| Activity |
Please take the lines from the one holding "Click the H21B course class label" through the one holding "You are a computer-use agent. Screen" in the data below and copy them exactly.
*** Opening Data for review ***
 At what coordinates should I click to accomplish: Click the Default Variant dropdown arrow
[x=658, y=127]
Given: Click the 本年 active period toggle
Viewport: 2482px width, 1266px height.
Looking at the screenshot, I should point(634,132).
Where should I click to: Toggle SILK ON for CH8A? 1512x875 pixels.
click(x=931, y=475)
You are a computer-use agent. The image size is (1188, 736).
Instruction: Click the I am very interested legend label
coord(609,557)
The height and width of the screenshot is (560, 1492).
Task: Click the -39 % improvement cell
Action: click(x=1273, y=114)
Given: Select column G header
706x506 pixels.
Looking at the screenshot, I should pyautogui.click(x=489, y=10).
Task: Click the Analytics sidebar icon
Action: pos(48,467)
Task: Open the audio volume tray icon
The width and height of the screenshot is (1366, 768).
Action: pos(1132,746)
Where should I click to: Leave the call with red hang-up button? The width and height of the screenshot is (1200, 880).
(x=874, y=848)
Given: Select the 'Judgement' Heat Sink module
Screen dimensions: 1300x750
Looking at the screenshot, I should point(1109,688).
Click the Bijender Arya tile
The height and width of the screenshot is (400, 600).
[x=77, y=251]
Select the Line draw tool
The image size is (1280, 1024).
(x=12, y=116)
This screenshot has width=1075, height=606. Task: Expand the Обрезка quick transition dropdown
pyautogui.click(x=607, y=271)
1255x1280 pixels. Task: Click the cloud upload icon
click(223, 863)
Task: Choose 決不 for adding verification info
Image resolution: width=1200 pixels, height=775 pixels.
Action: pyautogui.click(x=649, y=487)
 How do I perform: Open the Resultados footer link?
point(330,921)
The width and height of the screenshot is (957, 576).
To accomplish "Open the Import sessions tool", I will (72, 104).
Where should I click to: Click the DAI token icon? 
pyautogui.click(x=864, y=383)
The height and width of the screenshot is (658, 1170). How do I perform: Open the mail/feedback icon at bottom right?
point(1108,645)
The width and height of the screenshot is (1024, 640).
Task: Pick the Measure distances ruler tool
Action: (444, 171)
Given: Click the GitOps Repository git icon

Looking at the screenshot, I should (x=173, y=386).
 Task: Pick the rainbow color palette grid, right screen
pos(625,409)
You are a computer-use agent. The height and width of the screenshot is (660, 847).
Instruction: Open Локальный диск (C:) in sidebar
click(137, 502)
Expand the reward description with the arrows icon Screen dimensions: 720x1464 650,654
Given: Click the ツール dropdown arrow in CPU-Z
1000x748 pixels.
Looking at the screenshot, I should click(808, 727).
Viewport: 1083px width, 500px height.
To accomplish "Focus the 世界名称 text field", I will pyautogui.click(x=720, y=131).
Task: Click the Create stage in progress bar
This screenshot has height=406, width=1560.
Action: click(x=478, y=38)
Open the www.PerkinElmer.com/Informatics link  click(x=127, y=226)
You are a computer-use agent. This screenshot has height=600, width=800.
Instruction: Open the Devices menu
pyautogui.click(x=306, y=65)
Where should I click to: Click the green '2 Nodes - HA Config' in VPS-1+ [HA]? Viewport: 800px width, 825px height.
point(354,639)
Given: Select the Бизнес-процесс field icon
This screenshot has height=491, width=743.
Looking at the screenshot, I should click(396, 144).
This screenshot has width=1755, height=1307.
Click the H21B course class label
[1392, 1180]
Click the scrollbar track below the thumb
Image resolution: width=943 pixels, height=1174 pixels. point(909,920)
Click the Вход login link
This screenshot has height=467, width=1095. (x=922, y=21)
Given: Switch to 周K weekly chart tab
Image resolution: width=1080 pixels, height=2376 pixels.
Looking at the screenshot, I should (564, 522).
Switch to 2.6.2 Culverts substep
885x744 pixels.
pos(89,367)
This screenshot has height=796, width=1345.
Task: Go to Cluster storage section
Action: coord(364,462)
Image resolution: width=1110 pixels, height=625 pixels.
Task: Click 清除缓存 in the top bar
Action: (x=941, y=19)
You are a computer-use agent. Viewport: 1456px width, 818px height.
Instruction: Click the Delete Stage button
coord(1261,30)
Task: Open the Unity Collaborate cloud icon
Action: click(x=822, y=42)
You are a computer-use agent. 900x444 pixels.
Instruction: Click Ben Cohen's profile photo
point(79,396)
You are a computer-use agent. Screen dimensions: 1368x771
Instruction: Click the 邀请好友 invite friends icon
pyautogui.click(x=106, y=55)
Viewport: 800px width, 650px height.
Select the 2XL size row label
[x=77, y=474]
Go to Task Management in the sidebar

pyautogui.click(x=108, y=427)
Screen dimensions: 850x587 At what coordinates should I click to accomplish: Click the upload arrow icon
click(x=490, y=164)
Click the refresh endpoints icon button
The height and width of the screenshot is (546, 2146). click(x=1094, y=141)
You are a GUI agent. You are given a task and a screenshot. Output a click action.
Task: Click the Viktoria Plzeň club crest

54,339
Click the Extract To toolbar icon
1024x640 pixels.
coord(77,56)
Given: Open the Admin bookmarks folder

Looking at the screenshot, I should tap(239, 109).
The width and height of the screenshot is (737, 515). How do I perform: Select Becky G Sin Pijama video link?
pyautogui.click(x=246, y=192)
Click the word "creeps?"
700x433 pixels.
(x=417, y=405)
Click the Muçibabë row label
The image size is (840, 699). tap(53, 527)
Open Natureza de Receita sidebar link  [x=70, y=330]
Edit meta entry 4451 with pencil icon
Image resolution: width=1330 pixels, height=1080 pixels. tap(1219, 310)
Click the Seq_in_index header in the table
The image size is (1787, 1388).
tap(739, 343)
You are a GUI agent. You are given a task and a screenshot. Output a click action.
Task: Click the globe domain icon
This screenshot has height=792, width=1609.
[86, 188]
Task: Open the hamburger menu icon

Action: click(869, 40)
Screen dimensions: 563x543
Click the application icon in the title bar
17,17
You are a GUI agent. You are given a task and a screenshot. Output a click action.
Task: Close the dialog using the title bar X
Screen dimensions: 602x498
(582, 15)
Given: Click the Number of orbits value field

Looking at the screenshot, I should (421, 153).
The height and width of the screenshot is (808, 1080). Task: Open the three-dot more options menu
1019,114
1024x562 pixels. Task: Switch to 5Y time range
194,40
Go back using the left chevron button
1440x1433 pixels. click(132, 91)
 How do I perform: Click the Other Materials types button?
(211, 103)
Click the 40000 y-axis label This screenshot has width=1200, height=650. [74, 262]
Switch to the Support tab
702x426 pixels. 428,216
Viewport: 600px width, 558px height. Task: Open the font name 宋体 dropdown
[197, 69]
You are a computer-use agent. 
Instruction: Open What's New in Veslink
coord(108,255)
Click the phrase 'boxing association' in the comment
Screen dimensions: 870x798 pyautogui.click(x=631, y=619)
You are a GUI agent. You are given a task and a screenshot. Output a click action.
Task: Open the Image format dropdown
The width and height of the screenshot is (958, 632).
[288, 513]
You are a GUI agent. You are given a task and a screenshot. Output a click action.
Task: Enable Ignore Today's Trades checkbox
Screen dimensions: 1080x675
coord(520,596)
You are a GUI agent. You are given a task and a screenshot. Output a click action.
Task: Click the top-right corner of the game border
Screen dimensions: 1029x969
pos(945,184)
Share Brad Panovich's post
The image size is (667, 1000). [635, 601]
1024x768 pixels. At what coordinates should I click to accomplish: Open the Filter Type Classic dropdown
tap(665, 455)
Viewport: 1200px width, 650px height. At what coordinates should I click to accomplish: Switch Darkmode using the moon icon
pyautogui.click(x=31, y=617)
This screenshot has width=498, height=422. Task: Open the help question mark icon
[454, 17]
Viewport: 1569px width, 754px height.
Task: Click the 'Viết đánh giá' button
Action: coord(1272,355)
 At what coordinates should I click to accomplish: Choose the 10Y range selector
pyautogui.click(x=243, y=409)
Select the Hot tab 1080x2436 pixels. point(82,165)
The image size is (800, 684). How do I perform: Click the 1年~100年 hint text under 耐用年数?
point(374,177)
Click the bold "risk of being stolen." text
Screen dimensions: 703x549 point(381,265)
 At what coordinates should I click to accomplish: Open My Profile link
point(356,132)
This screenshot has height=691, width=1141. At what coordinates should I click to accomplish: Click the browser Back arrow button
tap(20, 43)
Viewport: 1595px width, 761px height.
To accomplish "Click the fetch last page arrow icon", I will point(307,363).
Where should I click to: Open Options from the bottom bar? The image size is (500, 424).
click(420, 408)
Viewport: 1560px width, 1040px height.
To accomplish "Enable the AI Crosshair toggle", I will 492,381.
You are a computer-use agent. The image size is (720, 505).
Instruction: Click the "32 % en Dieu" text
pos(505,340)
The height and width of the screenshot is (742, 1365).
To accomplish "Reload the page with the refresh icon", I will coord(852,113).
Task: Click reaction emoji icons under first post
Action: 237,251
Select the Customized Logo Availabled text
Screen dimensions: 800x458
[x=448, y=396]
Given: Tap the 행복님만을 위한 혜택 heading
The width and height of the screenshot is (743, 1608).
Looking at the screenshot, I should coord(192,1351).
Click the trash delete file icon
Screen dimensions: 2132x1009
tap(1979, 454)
*** Closing Data for review ***
| Response area |
Click the H21B course class label
[1392, 1180]
Click the scrollbar track below the thumb
Image resolution: width=943 pixels, height=1174 pixels. point(909,920)
Click the Вход login link
This screenshot has height=467, width=1095. (x=922, y=21)
Given: Switch to 周K weekly chart tab
Image resolution: width=1080 pixels, height=2376 pixels.
Looking at the screenshot, I should (564, 522).
Switch to 2.6.2 Culverts substep
885x744 pixels.
pos(89,367)
This screenshot has height=796, width=1345.
Task: Go to Cluster storage section
Action: coord(364,462)
Image resolution: width=1110 pixels, height=625 pixels.
Task: Click 清除缓存 in the top bar
Action: (x=941, y=19)
You are a computer-use agent. Viewport: 1456px width, 818px height.
Instruction: Click the Delete Stage button
coord(1261,30)
Task: Open the Unity Collaborate cloud icon
Action: click(x=822, y=42)
You are a computer-use agent. 900x444 pixels.
Instruction: Click Ben Cohen's profile photo
point(79,396)
You are a computer-use agent. Screen dimensions: 1368x771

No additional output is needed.